FKE Chief Executive Officer Jacqueline Mugo issued a statement reaffirming the employers body support for the enhanced NSSF contribution structure, directly contradicting Atwolis claims. FKE asserted that these rates are consistent with previous contribution plans and actuarial assessments conducted during the reforms rollout. The federation highlighted the importance of increased pension savings in fostering a savings culture and safeguarding workers financial security post-employment.
FKE urged employers to disregard COTUs statements and continue adhering to the new NSSF contribution rates as legally required. While acknowledging that rising statutory deductions impact workers net earnings, FKE called for constructive engagement among the government, unions, and employers. The federation believes that structured discussions, rather than public disputes, are essential for protecting disposable incomes, ensuring business performance, and maintaining the sustainability of public revenues.

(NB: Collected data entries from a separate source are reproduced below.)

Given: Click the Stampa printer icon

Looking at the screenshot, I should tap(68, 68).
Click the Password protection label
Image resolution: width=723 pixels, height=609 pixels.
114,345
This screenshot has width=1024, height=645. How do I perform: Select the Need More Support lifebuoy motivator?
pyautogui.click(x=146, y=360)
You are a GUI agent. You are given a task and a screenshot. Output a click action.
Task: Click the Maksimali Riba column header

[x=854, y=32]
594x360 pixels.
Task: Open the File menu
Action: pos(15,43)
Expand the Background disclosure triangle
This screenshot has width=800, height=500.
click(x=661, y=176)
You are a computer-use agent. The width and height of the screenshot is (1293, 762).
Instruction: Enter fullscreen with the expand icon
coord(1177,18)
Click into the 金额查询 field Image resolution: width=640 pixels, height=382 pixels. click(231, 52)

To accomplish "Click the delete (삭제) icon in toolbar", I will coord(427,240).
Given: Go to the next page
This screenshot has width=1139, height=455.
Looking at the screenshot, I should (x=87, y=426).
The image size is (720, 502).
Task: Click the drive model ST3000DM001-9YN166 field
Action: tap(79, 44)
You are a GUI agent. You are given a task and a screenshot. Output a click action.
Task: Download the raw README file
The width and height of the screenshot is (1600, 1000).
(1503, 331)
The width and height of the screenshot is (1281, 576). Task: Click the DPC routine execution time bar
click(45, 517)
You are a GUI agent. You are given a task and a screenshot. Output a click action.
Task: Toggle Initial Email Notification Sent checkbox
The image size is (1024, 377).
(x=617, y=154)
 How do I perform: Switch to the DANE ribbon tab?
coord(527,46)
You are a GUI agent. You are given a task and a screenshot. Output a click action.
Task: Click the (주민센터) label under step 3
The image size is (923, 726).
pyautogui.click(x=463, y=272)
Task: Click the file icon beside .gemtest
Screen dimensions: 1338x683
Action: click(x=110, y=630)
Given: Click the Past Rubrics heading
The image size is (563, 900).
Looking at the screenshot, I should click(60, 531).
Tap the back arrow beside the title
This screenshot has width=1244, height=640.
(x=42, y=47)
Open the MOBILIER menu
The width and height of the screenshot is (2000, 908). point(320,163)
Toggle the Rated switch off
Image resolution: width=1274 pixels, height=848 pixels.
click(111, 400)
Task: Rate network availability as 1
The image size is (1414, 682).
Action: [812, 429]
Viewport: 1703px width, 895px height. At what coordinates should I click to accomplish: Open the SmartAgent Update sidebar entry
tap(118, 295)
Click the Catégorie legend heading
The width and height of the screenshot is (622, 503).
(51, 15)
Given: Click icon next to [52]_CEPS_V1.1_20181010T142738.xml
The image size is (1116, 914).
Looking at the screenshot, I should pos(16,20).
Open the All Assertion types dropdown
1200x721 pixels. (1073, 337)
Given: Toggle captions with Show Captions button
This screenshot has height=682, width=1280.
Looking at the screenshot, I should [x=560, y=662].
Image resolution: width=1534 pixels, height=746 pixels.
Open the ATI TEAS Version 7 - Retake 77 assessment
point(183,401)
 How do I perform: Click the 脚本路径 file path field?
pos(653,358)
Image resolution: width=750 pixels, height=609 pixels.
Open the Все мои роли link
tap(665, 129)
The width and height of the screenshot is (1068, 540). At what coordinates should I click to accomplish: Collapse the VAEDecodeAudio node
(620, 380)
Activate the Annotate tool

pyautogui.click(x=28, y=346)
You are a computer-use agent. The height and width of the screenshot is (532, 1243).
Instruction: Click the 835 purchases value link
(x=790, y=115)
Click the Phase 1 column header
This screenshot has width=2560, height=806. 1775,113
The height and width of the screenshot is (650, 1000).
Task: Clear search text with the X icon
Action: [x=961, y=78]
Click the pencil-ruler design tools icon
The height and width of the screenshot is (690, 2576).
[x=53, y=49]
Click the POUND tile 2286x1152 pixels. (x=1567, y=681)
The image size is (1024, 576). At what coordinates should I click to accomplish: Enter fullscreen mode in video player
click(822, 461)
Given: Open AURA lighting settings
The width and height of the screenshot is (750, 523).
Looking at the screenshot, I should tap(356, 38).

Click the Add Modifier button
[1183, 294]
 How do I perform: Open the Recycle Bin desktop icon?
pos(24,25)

COTU boss Atwoli had previously criticized FKE, arguing that retirement benefits and worker welfare fall under the exclusive mandate of trade unions. He suggested that FKE was attempting to avoid its responsibility to match the higher NSSF deductions. The updated NSSF contributions, effective February 1, 2026, significantly increased both employee and employer contributions by raising the lower earnings threshold to Ksh.9,000 from Ksh.8,000 and the upper limit to Ksh.108,000 from Ksh.72,000. This has led to concerns among employers regarding operating costs and employee take-home pay, while unions maintain that these adjustments are vital for ensuring more adequate retirement savings.